One example is the tale of Apollo, who was so confounded by love that he was unable to think rationally or to even use reason. This portrayal of all-powerful gods made them much more human. In turn, this actually elevated humans to being almost god-like, as they experience the same pangs and passions as the divine.

“But the lewd monarch [Phoebus/Apollo], tho’ withdrawn apart,Still feels love’s poison rankling in his heart:Her face divine is stamp’d within his breast,Fancy imagines, and improves the rest:And thus, kept waking by intense desire,He nourishes his own prevailing fire.”

~ Book VI

However, throughout the narrative, the most apparent and unifying theme is (perhaps not unsurprisingly, based on the title!) metamorphosis or transformation. This significance is announced at the very beginning with the opening line “In nova fert animus mutatas dicere formas /corpora” or “I intend to speak of forms changed into new entities”. Some of the transformations are of gender or appearance, whereas others include those of humans becoming animals, plants, or even constellations.

The Influence of the Metamorphoses

Across the centuries, Metamorphoses had a huge influence on many works that we now consider to be classic literature.

In Geoffrey Chaucer’s Canterbury Tales, we have several adaptations that can be identified with a Metamorphoses-base: The Wife of Bath is based on Midas’ story, as is The Book of the Duchess, which is based on Ceyx and Alcyone. We can also see Ovid’s influence in several of Shakespeare’s works, including Romeo and Juliet which is influenced by Pyramus and Thisbe, and even Prospero’s speech in The Tempest, which is almost taken word-for-word from Medea’s speech in Metamorphoses.

Other writers who’ve benefited from Ovid’s influence include John Milton in Paradise Lost, and works by Giovanni Boccaccio, and Dante. During the Renaissance and Baroque periods, both artists and writers benefited hugely from the renewed interest in Ovid’s work, so much so that it spawned the term “Ovidian”. Although this trend did peter out over the 18th century, towards the 20th century there was another resurgence and appreciation of his work.

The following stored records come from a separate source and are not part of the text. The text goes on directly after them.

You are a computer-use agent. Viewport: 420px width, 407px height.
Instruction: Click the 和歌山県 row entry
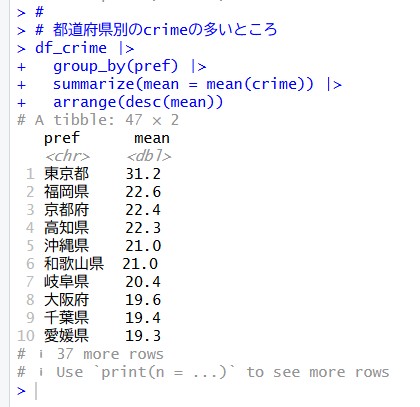coord(74,264)
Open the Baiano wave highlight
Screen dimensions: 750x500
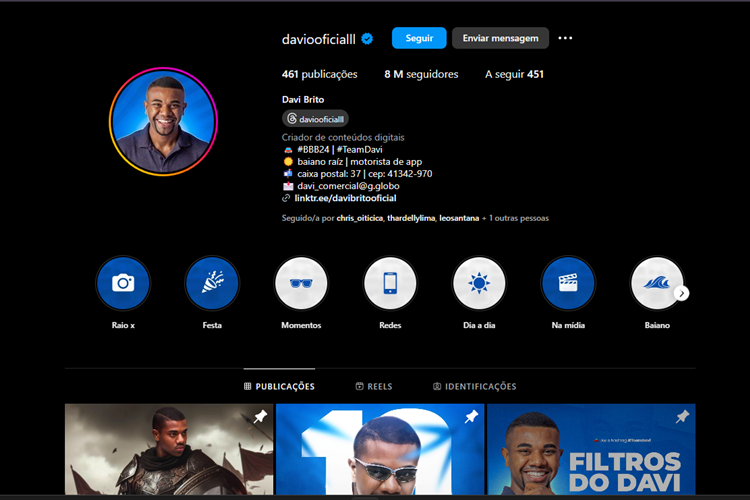tap(657, 283)
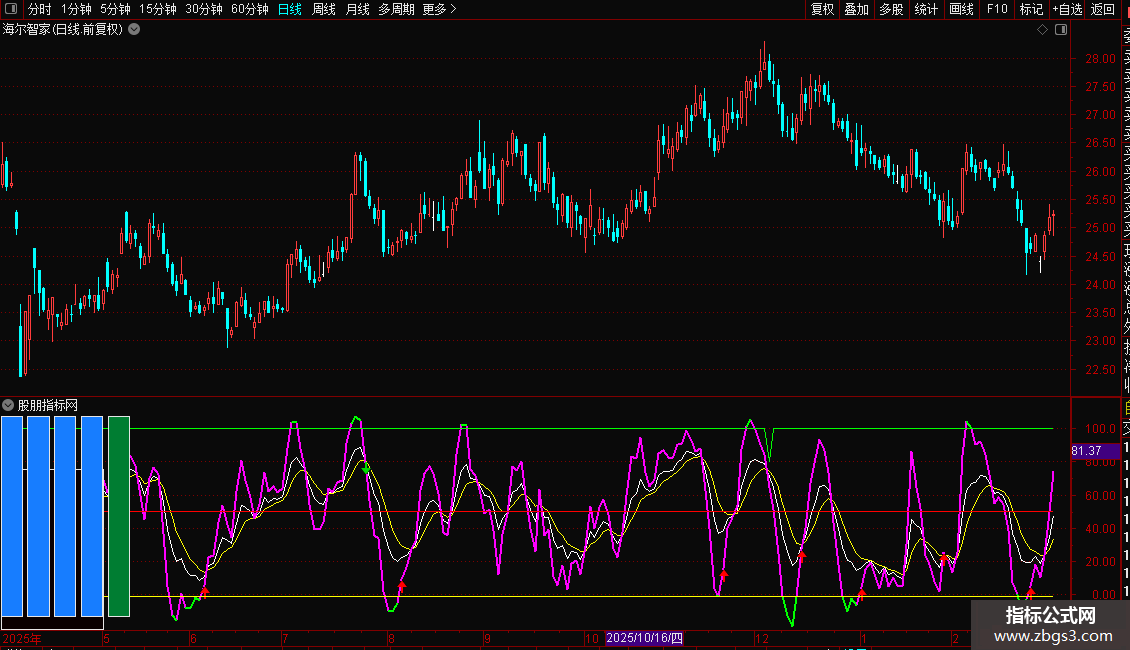Click the first red buy arrow near June
The height and width of the screenshot is (650, 1130).
[204, 591]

Although the first publication of Metamorphoses was available from 8 AD, around Ovid’s exile, no original manuscript survives from the period. There are, however, examples from the 9th and 10th centuries in fragmented form, as well as some complete manuscripts from the 11th century. Fortunately, there are also translations of these manuscripts, with the earliest English version being produced by William Caxton in 1480.

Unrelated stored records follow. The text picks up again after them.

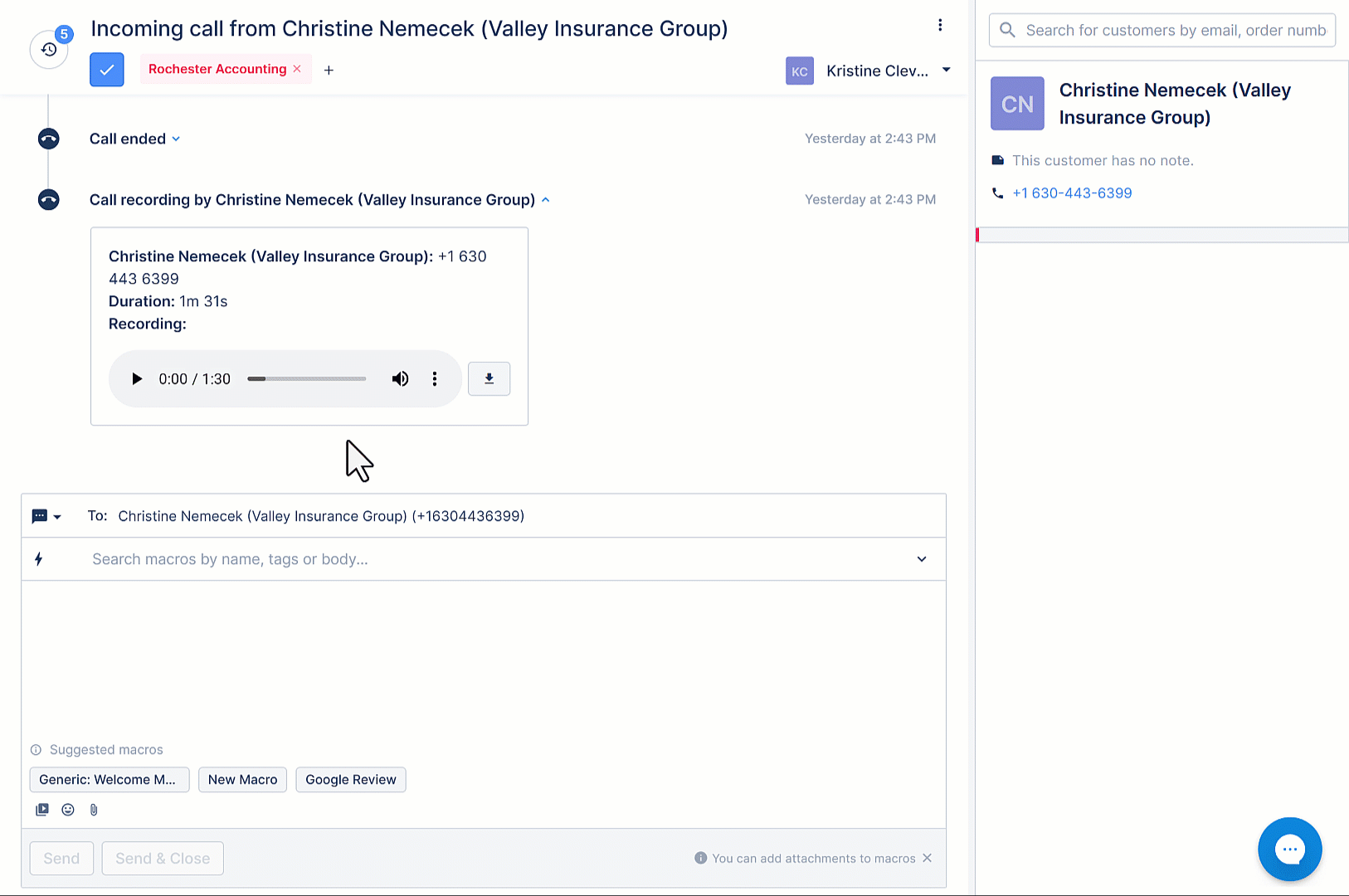Call customer phone number +1 630-443-6399
1349x896 pixels.
(1072, 193)
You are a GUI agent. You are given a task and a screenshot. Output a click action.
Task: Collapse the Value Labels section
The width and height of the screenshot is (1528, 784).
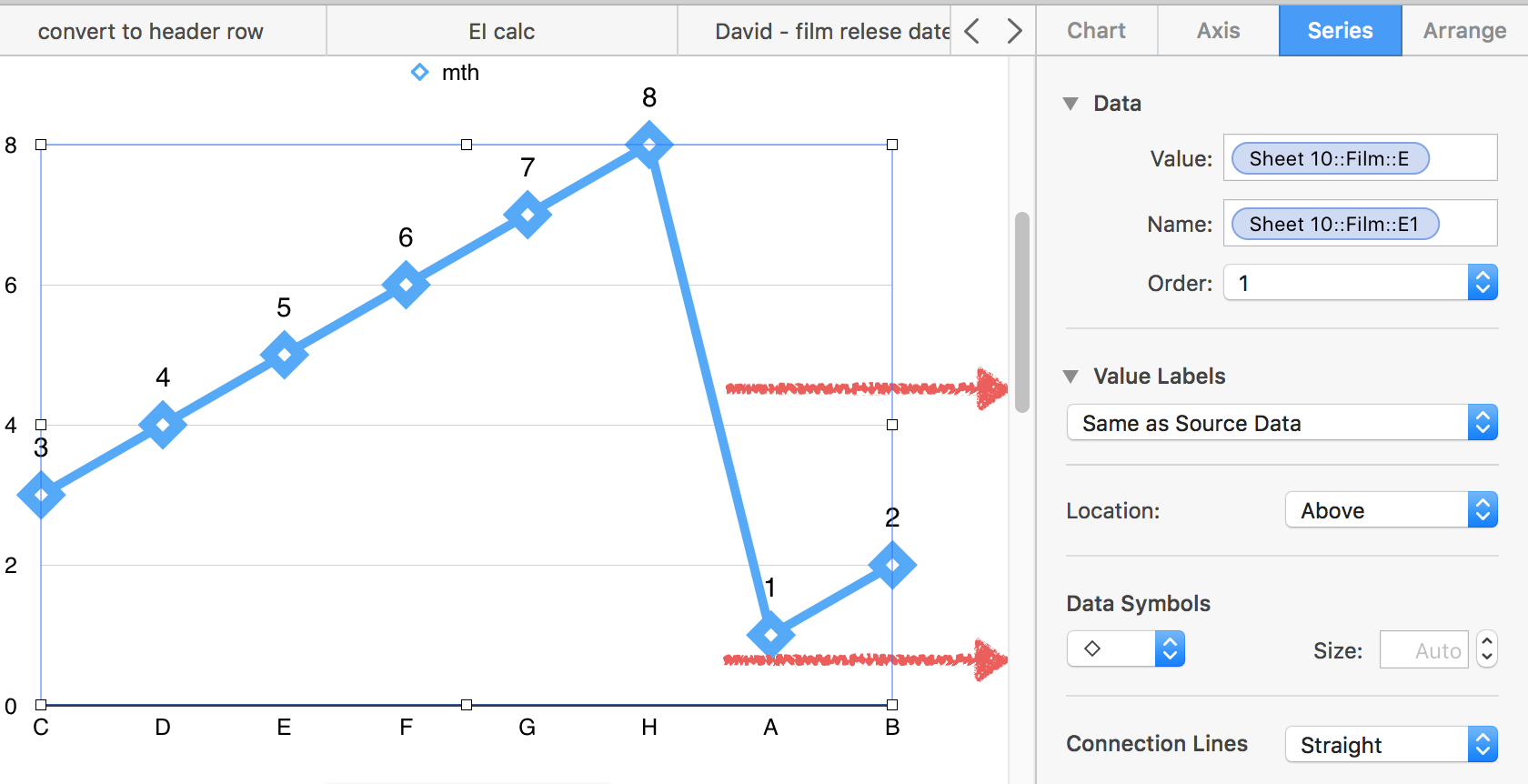(1071, 377)
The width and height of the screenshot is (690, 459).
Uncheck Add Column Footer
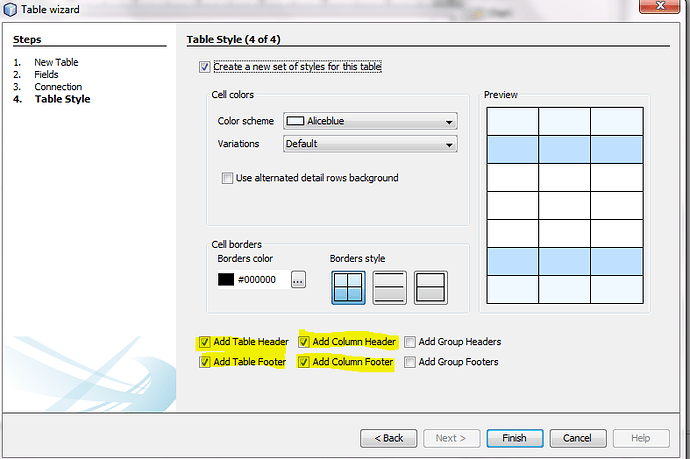pos(304,362)
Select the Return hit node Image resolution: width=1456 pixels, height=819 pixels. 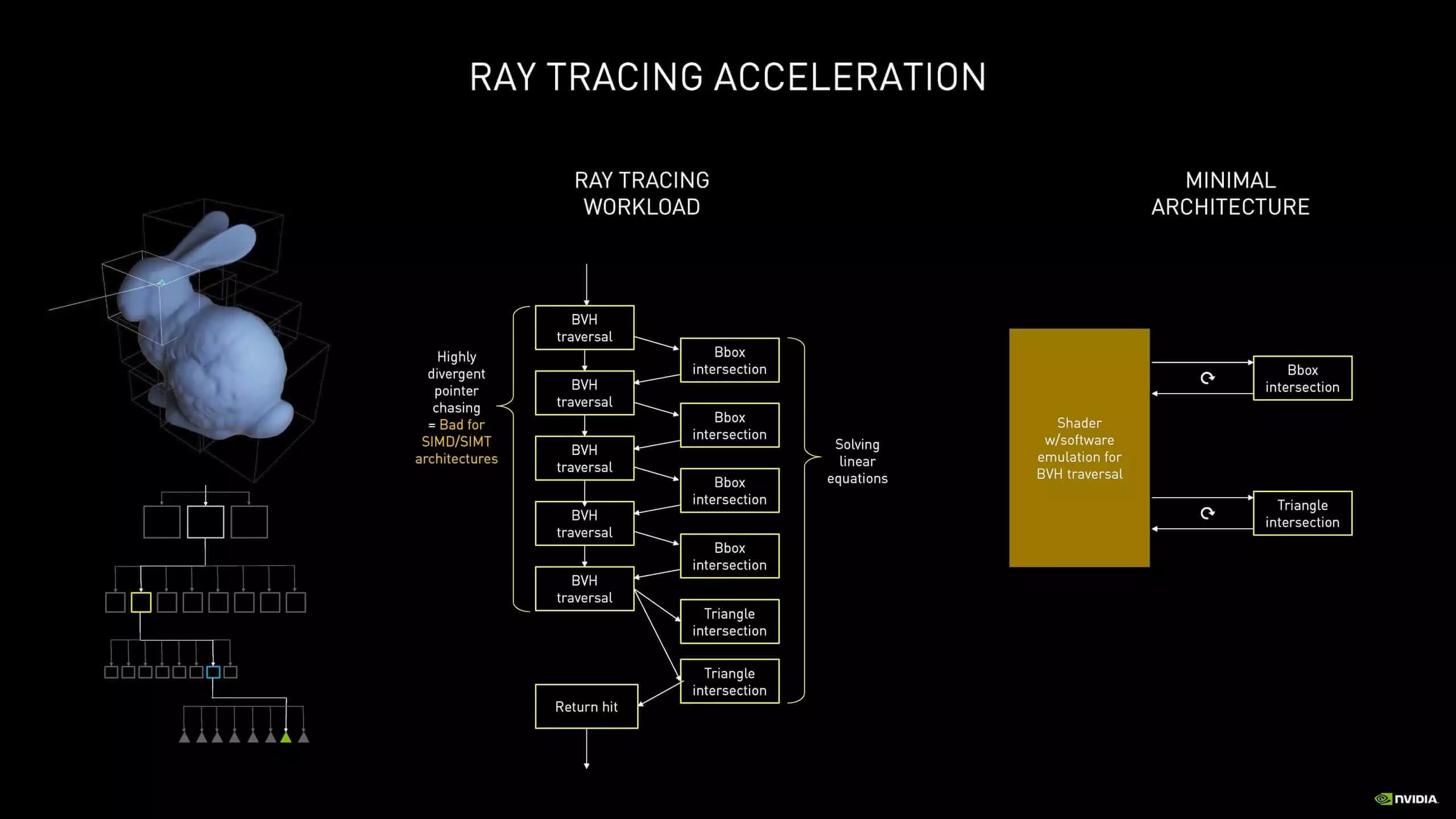point(585,706)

Other English translations date from 1567, by Arthur Golding, and George Sandys in 1621-26. Then in 1717, Samuel Garth produced a translation that was heralded as being produced “by the most eminent hands”, which included contributions from John Dryden, Joseph Addison, Alexander Pope, Tate Gay, William Congreve, and Nicholas Rowe. This translation was printed for many years, well into the 1800s, and was considered to be without any real rival until the 20th century, when new translations began to appear.

Transformational Lessons

Ultimately, if we are to learn anything from Ovid’s work, it’s probably these fundamental points: with its power to confuse and overwhelm, love will humanize even the most god-like beings, and that everything and everyone, even the gods, are subject to the transformative powers of love.

So, don’t try and run from love. If the gods can’t escape it, neither can you!

“The fire of love the more it is supprest,The more it glows, and rages in the breast.”